Sin dai primi anni del Seicento i viaggi rappresentarono per i giovani aristocratici d'Europa, soprattutto anglosassoni, il naturale completamento degli studi intrapresi ed una delle modalità attraverso cui era possibile compiere incontri ed esperienze di vita.
L'età ritenuta più idonea nel porsi in viaggio si aggirava fra i diciotto ed i ventidue anni.
La durata del soggiorno nei paesi stranieri dipendeva dalle disponibilità economiche del viaggiatore, che spesso aveva al suo seguito servitori, disegnatori, cuochi, musici ed un cicerone.
Vi era la consuetudine di registrare osservazioni ed impressioni in diari da cui ancora oggi è possibile ricavare preziose informazioni.
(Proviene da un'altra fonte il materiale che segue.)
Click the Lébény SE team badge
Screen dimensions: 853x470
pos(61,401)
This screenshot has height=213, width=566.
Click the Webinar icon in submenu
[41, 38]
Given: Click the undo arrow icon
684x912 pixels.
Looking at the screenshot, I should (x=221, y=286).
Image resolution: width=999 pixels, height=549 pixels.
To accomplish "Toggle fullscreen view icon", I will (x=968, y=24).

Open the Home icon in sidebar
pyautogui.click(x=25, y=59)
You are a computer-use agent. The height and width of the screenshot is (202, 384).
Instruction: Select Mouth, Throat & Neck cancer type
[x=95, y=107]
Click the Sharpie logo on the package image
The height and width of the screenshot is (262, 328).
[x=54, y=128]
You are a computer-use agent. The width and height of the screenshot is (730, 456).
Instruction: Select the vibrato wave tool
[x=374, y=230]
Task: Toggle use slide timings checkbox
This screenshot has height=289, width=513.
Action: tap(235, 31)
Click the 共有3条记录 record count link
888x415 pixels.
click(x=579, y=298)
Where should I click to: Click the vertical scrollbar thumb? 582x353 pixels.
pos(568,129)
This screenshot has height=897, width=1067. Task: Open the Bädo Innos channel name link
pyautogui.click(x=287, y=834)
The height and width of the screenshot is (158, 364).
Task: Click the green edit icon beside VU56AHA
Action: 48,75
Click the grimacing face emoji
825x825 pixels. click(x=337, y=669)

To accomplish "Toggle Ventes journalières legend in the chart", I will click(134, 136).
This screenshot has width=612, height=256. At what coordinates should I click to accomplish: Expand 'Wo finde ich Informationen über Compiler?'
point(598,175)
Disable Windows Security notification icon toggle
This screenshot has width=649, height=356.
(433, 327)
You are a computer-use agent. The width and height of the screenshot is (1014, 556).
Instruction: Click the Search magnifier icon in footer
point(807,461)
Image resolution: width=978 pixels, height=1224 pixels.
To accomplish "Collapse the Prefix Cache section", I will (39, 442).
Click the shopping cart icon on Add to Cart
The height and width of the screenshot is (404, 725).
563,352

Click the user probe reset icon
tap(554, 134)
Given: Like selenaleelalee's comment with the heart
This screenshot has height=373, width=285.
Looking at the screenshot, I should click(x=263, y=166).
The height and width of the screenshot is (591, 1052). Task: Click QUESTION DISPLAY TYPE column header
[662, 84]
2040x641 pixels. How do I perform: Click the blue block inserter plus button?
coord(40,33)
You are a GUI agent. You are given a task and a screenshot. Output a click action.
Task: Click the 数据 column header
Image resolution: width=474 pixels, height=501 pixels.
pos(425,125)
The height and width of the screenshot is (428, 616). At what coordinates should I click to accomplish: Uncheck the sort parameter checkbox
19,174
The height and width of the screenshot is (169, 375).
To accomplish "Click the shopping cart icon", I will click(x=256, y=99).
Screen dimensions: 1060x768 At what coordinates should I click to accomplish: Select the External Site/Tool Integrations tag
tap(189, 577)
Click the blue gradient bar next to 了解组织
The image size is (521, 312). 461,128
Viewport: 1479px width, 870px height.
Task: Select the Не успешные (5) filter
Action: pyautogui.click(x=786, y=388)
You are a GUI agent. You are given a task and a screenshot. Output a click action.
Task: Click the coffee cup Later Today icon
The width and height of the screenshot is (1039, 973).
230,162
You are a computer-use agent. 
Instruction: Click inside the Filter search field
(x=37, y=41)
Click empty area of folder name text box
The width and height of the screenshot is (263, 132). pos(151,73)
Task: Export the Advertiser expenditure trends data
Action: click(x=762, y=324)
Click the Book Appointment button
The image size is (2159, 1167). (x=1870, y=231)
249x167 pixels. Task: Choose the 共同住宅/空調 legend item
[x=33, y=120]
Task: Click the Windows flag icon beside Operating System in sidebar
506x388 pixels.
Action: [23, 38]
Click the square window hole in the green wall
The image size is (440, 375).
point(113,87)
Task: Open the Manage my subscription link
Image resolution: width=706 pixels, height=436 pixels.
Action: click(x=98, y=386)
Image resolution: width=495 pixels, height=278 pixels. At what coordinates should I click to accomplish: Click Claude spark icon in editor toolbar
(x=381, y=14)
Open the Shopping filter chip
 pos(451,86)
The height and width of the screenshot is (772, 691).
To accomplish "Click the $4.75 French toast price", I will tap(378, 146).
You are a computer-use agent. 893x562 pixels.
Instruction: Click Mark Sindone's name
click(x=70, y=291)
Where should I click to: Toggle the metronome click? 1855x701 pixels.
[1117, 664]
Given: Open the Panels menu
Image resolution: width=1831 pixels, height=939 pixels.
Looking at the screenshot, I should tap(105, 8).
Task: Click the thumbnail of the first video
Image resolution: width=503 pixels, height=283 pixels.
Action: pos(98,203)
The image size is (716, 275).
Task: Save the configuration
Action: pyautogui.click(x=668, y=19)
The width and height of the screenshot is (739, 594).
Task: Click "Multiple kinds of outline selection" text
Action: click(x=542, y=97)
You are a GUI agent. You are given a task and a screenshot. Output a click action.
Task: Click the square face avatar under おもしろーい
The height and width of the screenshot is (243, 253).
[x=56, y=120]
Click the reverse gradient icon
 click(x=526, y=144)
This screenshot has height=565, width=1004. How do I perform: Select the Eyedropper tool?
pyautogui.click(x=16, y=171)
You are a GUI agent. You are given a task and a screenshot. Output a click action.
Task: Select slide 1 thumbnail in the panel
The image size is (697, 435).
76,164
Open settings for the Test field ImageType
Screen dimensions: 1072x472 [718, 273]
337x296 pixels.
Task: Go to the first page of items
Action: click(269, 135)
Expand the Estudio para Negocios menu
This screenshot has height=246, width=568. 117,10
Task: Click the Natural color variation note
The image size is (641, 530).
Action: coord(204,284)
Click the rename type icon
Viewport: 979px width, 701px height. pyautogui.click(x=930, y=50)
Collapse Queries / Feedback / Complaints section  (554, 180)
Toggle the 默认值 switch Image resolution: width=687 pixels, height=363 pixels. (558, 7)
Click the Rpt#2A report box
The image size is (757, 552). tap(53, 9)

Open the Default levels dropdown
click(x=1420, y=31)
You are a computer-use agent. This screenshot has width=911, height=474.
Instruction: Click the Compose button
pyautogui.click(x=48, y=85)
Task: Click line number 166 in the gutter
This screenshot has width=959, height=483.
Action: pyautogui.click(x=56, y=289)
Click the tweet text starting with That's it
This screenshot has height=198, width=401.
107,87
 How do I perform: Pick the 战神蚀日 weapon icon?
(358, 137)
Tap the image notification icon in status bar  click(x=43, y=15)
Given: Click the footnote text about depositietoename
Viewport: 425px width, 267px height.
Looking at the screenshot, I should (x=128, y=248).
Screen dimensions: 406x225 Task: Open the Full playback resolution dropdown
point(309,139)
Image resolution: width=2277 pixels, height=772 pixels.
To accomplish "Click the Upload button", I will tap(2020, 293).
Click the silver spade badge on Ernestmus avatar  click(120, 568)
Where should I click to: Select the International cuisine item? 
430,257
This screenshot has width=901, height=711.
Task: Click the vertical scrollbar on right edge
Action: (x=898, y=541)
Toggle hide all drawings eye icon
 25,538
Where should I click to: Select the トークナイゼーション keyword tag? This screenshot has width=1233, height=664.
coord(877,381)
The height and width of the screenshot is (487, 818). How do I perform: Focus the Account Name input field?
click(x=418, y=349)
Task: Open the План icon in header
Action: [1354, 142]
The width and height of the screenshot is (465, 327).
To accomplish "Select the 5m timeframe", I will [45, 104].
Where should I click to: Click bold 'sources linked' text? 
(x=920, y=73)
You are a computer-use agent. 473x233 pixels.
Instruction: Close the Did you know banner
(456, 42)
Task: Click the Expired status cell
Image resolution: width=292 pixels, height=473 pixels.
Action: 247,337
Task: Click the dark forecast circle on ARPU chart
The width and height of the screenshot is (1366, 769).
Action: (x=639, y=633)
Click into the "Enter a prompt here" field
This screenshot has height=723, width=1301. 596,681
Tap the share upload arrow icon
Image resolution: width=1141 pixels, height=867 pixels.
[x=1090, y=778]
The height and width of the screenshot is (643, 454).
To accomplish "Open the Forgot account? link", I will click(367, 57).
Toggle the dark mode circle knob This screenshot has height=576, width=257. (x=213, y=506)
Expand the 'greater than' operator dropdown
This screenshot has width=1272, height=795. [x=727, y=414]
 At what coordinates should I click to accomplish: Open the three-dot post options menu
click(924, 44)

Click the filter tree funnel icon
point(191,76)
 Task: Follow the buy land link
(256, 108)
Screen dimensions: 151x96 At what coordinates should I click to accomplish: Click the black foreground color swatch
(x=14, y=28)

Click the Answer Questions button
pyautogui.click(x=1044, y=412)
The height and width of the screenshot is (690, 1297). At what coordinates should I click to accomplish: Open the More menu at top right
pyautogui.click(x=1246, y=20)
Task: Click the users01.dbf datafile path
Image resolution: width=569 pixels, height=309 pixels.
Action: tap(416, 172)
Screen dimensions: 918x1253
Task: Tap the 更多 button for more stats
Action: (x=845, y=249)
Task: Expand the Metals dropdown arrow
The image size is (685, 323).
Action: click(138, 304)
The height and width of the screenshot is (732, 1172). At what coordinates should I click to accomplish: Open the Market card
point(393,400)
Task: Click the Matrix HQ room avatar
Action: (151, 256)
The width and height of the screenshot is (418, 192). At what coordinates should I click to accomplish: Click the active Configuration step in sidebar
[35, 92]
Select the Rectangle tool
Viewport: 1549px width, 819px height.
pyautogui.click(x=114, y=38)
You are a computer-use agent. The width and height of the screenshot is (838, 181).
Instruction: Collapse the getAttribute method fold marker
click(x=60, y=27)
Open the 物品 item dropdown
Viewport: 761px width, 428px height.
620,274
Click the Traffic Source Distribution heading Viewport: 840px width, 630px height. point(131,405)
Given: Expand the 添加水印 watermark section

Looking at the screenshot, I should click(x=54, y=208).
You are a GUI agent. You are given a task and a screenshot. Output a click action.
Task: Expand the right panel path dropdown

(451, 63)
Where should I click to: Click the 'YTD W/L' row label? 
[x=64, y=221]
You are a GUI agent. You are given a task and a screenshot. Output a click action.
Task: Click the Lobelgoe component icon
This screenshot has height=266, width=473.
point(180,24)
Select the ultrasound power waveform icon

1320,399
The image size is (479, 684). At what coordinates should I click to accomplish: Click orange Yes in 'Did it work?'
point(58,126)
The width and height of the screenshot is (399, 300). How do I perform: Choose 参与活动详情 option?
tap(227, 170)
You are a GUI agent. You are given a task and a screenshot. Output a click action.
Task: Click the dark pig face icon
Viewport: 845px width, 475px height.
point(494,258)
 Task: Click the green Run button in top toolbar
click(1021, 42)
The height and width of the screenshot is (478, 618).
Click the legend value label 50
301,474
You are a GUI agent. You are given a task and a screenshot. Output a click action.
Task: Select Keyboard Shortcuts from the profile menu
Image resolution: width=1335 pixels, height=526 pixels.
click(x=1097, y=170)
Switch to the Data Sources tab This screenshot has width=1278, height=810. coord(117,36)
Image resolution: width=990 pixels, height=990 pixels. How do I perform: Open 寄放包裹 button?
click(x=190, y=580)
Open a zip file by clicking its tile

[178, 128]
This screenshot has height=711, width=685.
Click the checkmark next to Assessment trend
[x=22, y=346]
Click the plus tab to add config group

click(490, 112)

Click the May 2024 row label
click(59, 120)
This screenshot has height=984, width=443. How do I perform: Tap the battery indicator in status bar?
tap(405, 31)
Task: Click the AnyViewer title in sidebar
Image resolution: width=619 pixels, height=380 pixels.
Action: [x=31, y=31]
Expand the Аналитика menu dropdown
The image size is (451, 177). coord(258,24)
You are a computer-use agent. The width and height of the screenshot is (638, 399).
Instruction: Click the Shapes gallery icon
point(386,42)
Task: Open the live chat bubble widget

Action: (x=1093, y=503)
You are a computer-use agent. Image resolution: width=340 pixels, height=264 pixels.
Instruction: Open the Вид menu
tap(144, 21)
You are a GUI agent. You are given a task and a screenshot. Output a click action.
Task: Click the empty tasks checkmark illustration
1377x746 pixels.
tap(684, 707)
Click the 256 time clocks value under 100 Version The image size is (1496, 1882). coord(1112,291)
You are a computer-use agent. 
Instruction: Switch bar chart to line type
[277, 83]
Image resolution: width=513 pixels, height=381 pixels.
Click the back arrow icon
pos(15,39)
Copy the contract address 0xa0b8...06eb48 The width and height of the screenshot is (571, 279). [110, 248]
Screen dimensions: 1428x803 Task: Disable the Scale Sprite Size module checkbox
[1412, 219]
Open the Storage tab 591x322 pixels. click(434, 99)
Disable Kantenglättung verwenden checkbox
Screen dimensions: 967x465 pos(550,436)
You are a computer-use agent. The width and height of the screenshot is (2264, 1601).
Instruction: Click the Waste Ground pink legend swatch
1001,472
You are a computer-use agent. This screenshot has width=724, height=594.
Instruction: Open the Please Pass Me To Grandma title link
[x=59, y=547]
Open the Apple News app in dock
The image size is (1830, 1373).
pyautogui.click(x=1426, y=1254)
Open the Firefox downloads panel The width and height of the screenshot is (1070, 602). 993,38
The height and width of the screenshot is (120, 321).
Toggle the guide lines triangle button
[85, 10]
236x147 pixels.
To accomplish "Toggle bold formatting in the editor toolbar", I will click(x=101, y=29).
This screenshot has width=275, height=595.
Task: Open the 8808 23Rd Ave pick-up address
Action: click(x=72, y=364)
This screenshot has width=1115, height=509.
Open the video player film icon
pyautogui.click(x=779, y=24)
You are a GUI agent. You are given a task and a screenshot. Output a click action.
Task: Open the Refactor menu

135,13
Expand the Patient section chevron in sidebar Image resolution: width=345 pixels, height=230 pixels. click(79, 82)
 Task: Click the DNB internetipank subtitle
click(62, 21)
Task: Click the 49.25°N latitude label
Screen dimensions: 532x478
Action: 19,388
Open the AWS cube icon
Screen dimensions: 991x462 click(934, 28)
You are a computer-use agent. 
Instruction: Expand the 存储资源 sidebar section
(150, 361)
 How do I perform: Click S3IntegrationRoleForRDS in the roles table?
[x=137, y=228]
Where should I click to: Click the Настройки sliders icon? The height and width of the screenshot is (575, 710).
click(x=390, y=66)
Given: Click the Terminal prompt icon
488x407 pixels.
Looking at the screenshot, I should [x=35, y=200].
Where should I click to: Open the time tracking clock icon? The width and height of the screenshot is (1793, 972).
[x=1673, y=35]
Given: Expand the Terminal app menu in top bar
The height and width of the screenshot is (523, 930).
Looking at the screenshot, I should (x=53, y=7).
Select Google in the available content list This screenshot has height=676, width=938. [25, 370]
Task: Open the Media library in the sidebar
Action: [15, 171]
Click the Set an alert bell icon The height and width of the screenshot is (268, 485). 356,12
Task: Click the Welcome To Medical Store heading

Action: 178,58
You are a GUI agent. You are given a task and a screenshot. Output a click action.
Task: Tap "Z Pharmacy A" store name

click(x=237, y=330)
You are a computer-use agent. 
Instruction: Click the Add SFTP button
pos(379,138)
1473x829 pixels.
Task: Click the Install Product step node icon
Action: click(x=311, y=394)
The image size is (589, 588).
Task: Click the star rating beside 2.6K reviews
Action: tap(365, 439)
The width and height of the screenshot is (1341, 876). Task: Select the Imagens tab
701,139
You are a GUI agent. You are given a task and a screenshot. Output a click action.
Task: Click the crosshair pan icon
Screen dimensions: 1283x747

Per designare questo tipo di viaggio venne coniato il temine "Gran Tour". il percorso per quanti giungevano in Italia via mare iniziava da Genova o da Torino, per chi attraversava le Alpi, per poi proseguire per Firenze e dintorni e quindi verso Roma e Napoli, città quest'ultima inserita nell'itinerario usuale del "tour", soprattutto dopo la scoperta dei resti delle città di Ercolano e Pompei, sepolte sotto le ceneri dell'eruzione vesuviana del 79 d.C.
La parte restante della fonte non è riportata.